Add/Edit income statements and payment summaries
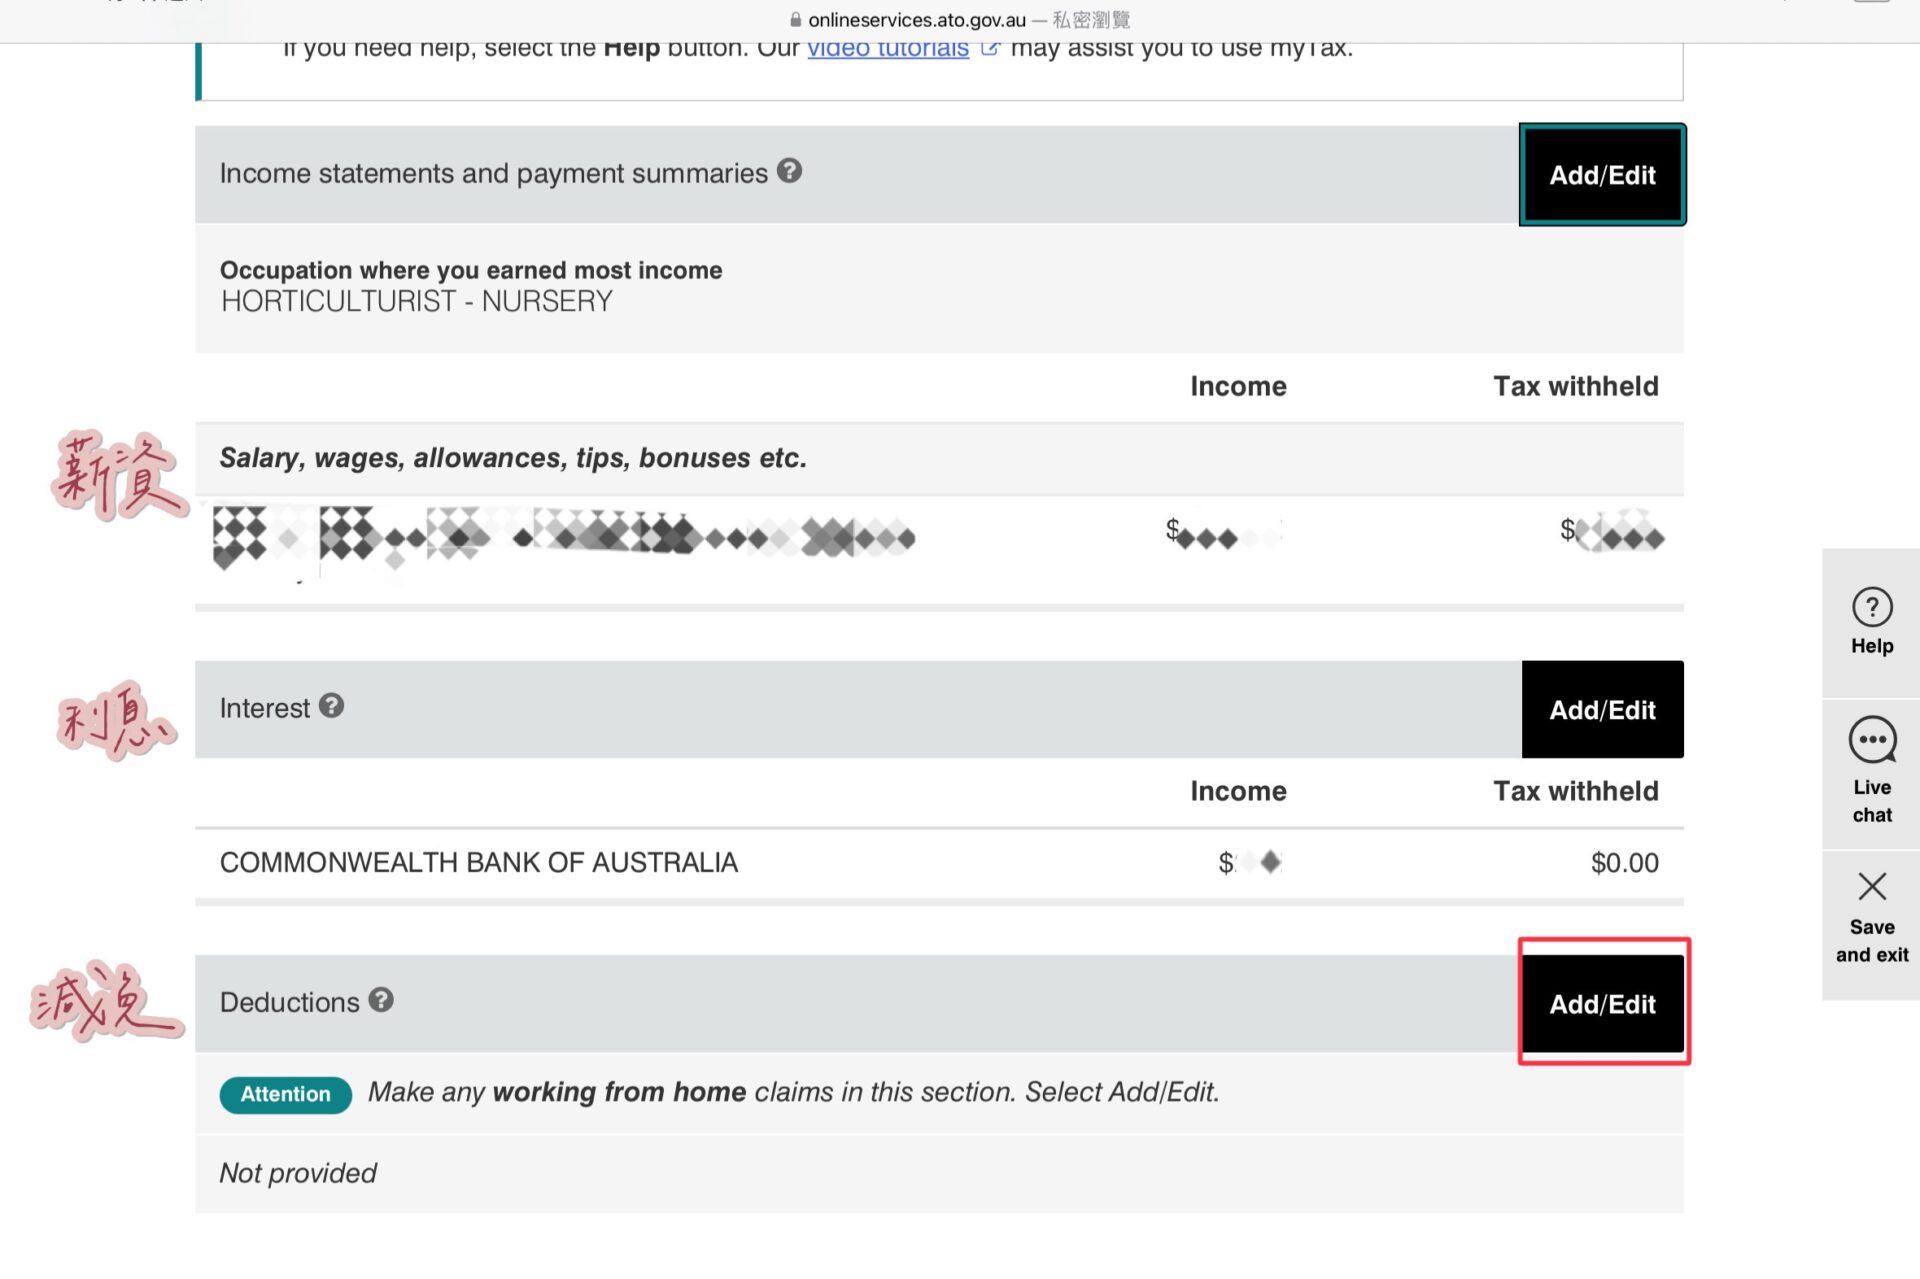 point(1602,175)
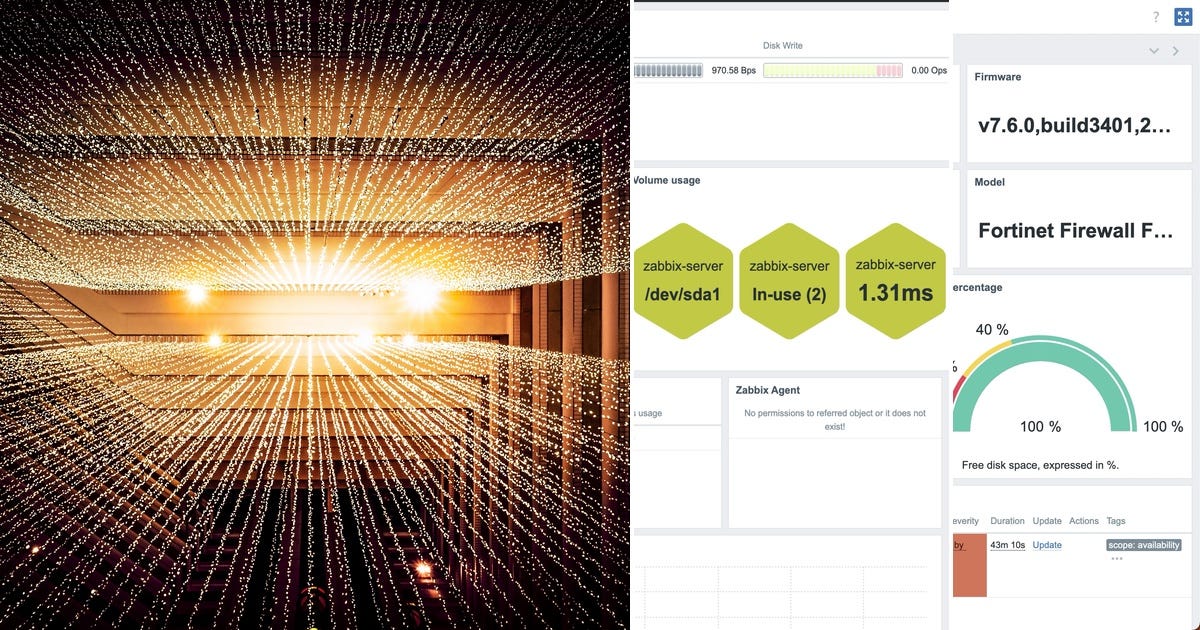Click the Duration column header
The width and height of the screenshot is (1200, 630).
click(x=1007, y=520)
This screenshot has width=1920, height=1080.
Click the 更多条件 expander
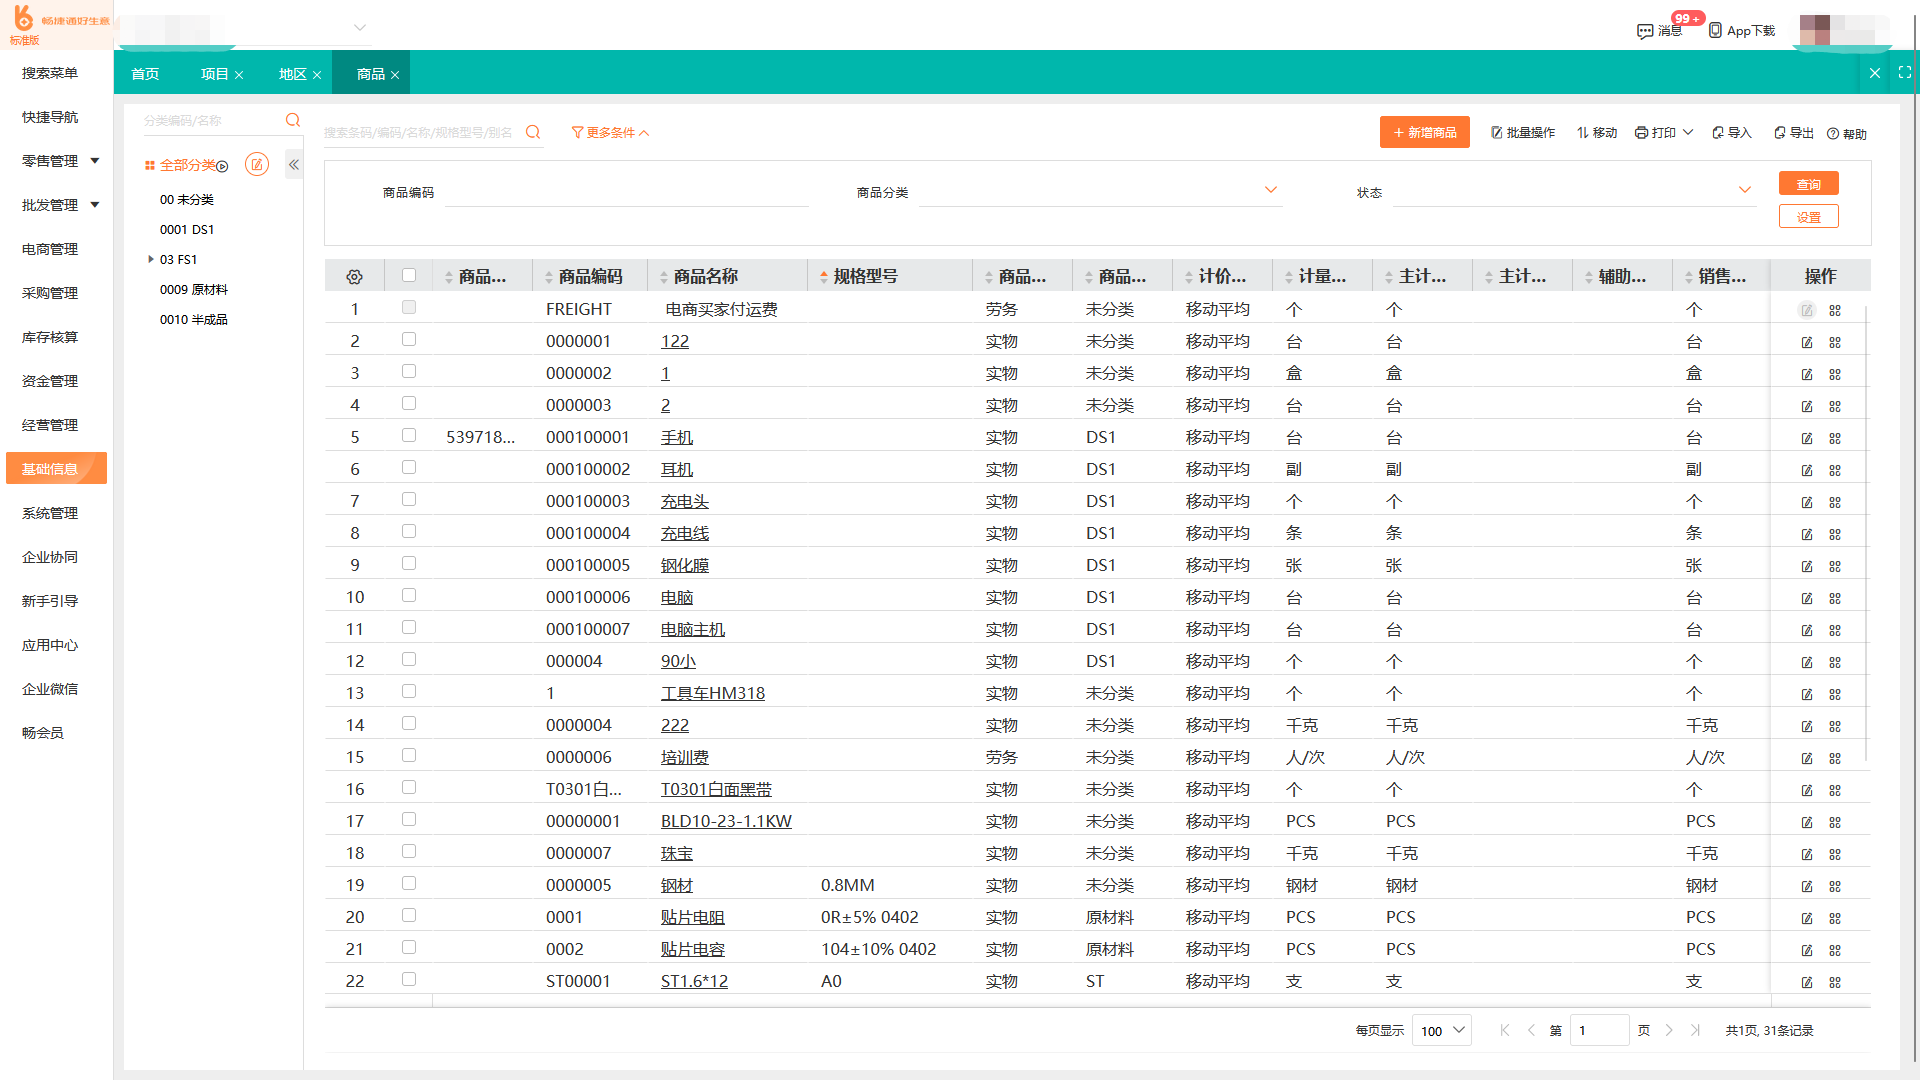[613, 132]

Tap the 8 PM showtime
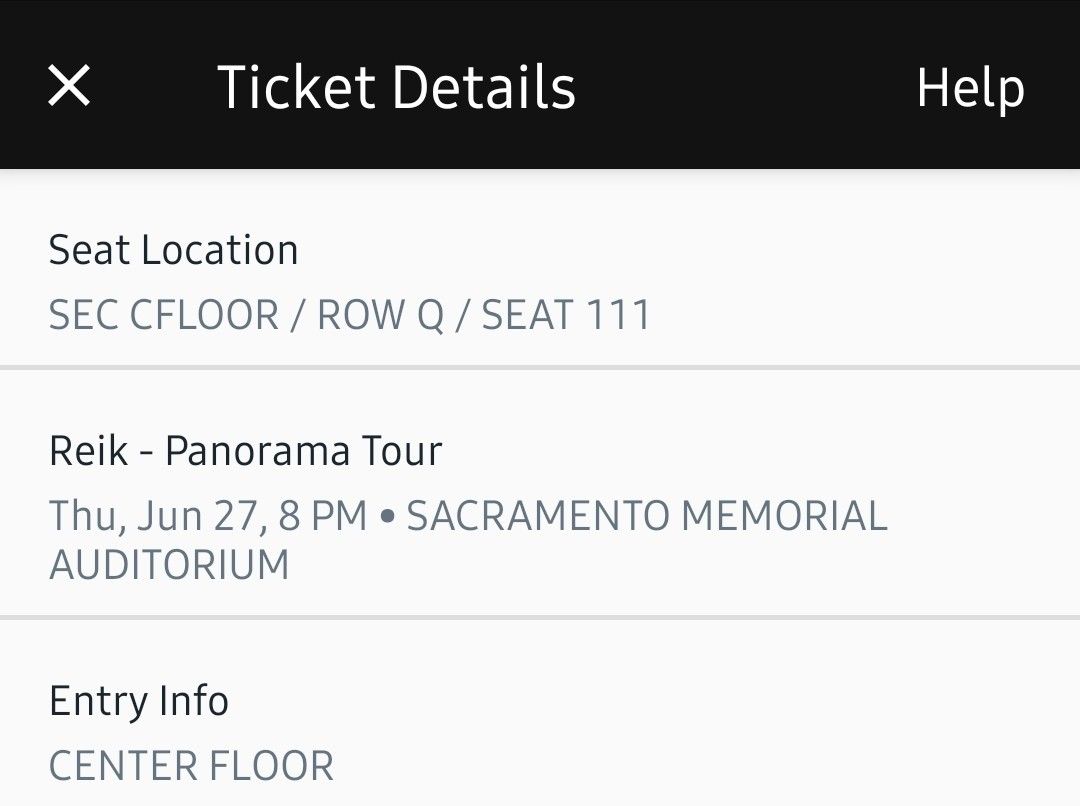pos(323,516)
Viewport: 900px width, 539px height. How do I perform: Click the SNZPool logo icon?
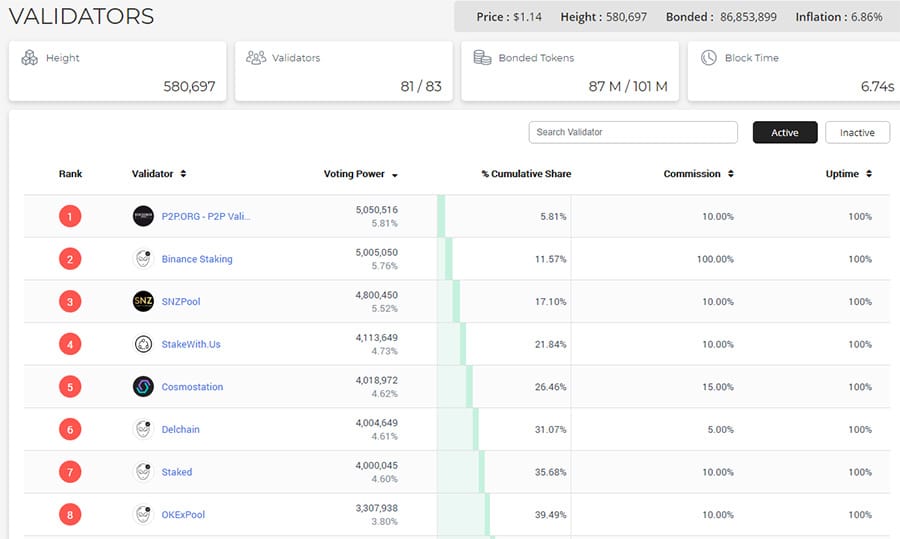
══════
## WHAT YOU ARE ASKED TO DO
With the pictures removed, copy the data above word for word.

## ANSWER
Add/Edit income statements and payment summaries
 point(1602,175)
Click the Duration column header
The width and height of the screenshot is (1200, 630).
click(x=1007, y=520)
This screenshot has width=1920, height=1080.
Click the 更多条件 expander
[613, 132]

Tap the 8 PM showtime
pos(323,516)
Viewport: 900px width, 539px height. How do I perform: Click the SNZPool logo icon?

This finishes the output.